While the split was expected, it is likely to spell a prolonged period of horse-trading between politicians in the North African country that has already endured years of bickering and compromises.
Preliminary results in the vote for Tunisia’s 217-member assembly are due by Thursday.
Under Sigma’s figures, Ennahda would get 40 seats and Heart of Tunisia 33.
Nidaa Tounes, formerly the main centrist option, could win just one seat, down from 86 in 2014, the poll found.
Tunisia, which kicked off the Arab Spring in 2011 with mass protests that ousted then-Tunisian president Zine El Abidine Ben Ali, is the only country to have emerged from the maelstrom with a viable democracy.
However, many of the 11.5 million citizens accuse the government of failing to improve their lives, as political infighting and sporadic militant attacks have sapped the economy.
That discontent fueled a rejection of the political establishment in the Sept. 15 presidential vote, where low-profile law professor Kais Saied and Karoui, a self-proclaimed champion of the poor who is being held on corruption charges he denies, took the lead.
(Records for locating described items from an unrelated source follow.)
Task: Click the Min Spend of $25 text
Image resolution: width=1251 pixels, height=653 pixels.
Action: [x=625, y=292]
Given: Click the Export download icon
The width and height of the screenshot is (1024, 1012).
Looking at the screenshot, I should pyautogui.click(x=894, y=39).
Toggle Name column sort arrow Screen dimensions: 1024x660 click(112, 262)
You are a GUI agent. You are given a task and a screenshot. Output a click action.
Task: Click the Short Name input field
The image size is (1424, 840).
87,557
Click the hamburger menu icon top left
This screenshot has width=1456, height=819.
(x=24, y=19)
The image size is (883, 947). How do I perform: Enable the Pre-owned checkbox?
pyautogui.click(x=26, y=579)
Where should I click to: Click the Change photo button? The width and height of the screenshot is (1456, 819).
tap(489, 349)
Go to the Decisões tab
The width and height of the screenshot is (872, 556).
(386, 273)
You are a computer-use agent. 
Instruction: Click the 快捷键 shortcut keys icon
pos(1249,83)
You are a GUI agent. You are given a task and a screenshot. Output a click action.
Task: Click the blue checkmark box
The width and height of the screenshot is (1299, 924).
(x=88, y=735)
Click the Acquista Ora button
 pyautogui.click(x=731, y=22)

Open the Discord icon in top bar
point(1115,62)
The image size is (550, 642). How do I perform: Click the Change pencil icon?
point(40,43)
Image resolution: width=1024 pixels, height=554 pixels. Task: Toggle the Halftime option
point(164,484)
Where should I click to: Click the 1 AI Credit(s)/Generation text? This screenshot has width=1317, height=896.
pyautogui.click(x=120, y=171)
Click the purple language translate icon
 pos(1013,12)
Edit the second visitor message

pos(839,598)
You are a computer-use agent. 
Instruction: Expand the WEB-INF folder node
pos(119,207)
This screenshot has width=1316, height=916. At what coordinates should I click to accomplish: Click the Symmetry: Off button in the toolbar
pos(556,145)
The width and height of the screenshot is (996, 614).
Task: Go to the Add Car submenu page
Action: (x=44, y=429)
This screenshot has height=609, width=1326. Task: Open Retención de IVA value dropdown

The two outsiders are to compete in a runoff on Sunday.
Ennahda, which has held various posts in Tunisia’s government before, said late on Sunday it had secured “an indisputable win” and would pursue a “policy of partnership with other parties on the basis of a fight against poverty and combating corruption.”
The once-outlawed party says it has abandoned political Islam, although secularist critics continued to accuse it of having plans to subvert Tunisia’s modern history of secularism.
The Democratic Current, which Sigma’s poll showed could win 5.1 percent of the vote, quickly ruled out a coalition with Ennahda.
Ennahda is backing Saied for the presidency after its candidate’s bid failed, while Ennahda leader Rashid Ghannouchi ran for parliament in Tunisia’s largest constituency.
Sigma’s exit poll for the presidential vote correctly predicted the main result.
About 41 percent of the country’s more than 7 million registered voters cast a ballot, electoral authorities said.